**What the exercise asks:**
Line count for "computer": give the number of lines in the records below that hold it, and nothing else.

**Data excerpts:**
================
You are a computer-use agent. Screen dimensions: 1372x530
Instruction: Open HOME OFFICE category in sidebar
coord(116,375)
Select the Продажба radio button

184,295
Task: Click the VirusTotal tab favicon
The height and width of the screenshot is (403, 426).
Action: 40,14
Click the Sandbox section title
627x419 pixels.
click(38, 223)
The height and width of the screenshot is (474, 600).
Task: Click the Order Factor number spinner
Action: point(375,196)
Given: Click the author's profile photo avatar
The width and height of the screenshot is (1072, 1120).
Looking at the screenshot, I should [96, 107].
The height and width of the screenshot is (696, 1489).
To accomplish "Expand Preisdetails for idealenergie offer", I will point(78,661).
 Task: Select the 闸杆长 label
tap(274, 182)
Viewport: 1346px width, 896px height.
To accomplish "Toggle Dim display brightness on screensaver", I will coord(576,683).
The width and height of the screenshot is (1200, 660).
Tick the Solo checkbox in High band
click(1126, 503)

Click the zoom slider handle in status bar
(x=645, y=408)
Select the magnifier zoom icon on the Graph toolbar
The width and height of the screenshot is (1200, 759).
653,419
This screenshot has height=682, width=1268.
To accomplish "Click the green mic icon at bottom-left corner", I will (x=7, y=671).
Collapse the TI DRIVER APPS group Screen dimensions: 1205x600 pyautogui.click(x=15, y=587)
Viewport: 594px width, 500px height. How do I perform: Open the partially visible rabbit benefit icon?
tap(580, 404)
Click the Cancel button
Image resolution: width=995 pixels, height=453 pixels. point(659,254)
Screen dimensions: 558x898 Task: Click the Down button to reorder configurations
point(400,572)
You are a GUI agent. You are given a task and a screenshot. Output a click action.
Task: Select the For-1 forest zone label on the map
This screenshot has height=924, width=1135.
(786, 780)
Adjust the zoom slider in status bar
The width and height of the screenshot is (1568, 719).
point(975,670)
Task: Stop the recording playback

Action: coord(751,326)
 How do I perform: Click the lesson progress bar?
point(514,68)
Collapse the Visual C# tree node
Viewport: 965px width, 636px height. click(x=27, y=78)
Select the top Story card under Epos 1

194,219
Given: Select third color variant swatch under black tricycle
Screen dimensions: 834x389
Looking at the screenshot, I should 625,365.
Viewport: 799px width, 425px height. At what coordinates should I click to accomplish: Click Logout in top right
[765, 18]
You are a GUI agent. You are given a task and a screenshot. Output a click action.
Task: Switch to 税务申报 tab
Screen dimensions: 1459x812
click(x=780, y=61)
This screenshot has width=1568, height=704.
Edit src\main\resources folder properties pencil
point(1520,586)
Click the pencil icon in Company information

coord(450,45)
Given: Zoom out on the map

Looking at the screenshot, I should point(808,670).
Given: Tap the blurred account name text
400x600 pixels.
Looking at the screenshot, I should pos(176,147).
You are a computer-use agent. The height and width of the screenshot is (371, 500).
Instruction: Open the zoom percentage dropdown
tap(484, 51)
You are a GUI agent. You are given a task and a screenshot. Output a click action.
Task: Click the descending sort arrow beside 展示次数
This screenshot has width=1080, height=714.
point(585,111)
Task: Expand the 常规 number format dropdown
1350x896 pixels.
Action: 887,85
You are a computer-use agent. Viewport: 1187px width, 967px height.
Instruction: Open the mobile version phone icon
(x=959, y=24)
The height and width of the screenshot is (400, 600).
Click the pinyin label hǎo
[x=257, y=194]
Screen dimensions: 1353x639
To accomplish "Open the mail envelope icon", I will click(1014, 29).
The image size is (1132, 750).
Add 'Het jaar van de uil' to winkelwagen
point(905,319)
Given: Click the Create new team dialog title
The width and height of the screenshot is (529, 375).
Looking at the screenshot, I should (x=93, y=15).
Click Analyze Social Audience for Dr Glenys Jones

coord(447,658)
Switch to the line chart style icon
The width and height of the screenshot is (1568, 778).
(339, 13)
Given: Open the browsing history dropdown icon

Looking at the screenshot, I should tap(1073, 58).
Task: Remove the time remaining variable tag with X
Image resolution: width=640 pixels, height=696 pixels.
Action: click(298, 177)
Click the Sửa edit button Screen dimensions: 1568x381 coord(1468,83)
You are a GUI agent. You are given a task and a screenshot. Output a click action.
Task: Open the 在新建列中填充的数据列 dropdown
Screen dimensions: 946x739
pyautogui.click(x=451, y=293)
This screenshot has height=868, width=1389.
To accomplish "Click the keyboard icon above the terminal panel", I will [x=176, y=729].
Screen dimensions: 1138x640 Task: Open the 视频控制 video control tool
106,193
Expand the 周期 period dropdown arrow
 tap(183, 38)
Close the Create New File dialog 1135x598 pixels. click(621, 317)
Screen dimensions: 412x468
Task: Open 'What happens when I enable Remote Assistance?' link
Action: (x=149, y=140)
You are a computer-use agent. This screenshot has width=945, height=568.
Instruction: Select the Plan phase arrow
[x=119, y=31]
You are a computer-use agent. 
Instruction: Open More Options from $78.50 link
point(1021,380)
================
**Solution to the exercise:**
5